Between July of 2009 and the end of August 2010 I lost a total of 170 pounds. I had been morbidly obese my whole life. I was contemplating surgery but through some friends I found a program that worked for me. I maintained a healthy weight loss for four years. Over the last two years I have let 40 pounds creep back on and I am fighting in get it off. My fight currently has me riding a bike.
As a child growing up in a small town I rode my bike everywhere. It was my means of transportation. So fifteen days ago I restarted this childhood adventure. Biking today is a little different than I remember. I now have 24 gears to play with. My wife insists I wear a helmet. I have a bike riding app that measures my distance, speed, calories burned and shows me a GPS map of my route. With each ride I try and increase the numbers; a little faster, a little further, a few more calories burned; small increments but moving the needle toward a healthier body. Hopefully the number on my scale will begin to decrease as my riding numbers increase.

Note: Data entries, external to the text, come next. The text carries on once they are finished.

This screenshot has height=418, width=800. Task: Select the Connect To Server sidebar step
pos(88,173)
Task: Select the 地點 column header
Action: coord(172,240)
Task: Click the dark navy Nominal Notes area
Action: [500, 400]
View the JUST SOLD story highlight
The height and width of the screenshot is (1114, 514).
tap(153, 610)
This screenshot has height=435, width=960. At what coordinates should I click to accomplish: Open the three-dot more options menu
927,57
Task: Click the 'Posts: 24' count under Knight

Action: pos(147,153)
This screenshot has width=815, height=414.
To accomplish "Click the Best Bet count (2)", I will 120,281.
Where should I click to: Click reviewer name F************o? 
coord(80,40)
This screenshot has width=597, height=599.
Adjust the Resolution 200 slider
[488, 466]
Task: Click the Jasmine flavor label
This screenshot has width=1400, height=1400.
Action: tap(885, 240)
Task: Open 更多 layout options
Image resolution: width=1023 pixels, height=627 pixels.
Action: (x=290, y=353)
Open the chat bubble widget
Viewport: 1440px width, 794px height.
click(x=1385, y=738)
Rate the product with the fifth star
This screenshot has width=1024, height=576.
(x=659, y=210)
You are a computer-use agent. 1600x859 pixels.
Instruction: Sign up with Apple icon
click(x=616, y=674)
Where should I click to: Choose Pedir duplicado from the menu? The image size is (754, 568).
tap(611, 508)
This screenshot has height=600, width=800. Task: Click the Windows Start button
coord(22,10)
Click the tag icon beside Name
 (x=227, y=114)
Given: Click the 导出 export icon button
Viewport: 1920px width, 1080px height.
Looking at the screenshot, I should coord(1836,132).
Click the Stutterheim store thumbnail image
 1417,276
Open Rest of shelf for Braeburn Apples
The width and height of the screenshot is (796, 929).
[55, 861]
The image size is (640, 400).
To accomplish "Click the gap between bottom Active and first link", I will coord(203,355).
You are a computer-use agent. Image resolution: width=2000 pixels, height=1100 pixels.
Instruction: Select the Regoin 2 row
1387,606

This reminds me of how I want to live my life. Each day I want my earthly journey to take me a little further in a positive direction. We recently had an event at Canterbury: A Conversation on Race and in it we examined and discussed the places where racism is still embedded in our culture and even in our thinking. This issue is centuries in the making and has brought about injustice, hatred, violence, poverty and ruined whole communities.
We had a good conversation but, what’s next? How can we rid the world of this plague? There was discussion about the steps we might take but once again the enormity of the problems, how complicated they are make efforts seem like emptying the ocean with a teaspoon.
However, each day I can do something. Each day I can go a little further in making this world a better place. I can give a little more, say something kind, offer a little assistance. Isn’t this the way we change the world? In small doses, a little at a time? This not only applies to issues of racism but to every aspect of life. Today can I be a better husband, father, pastor, leader, worker, citizen, than I was yesterday.
So today I went a little further on the bike. I hope to go a little further in the journey to be the man I was meant to be. I hope you will join me on the journey!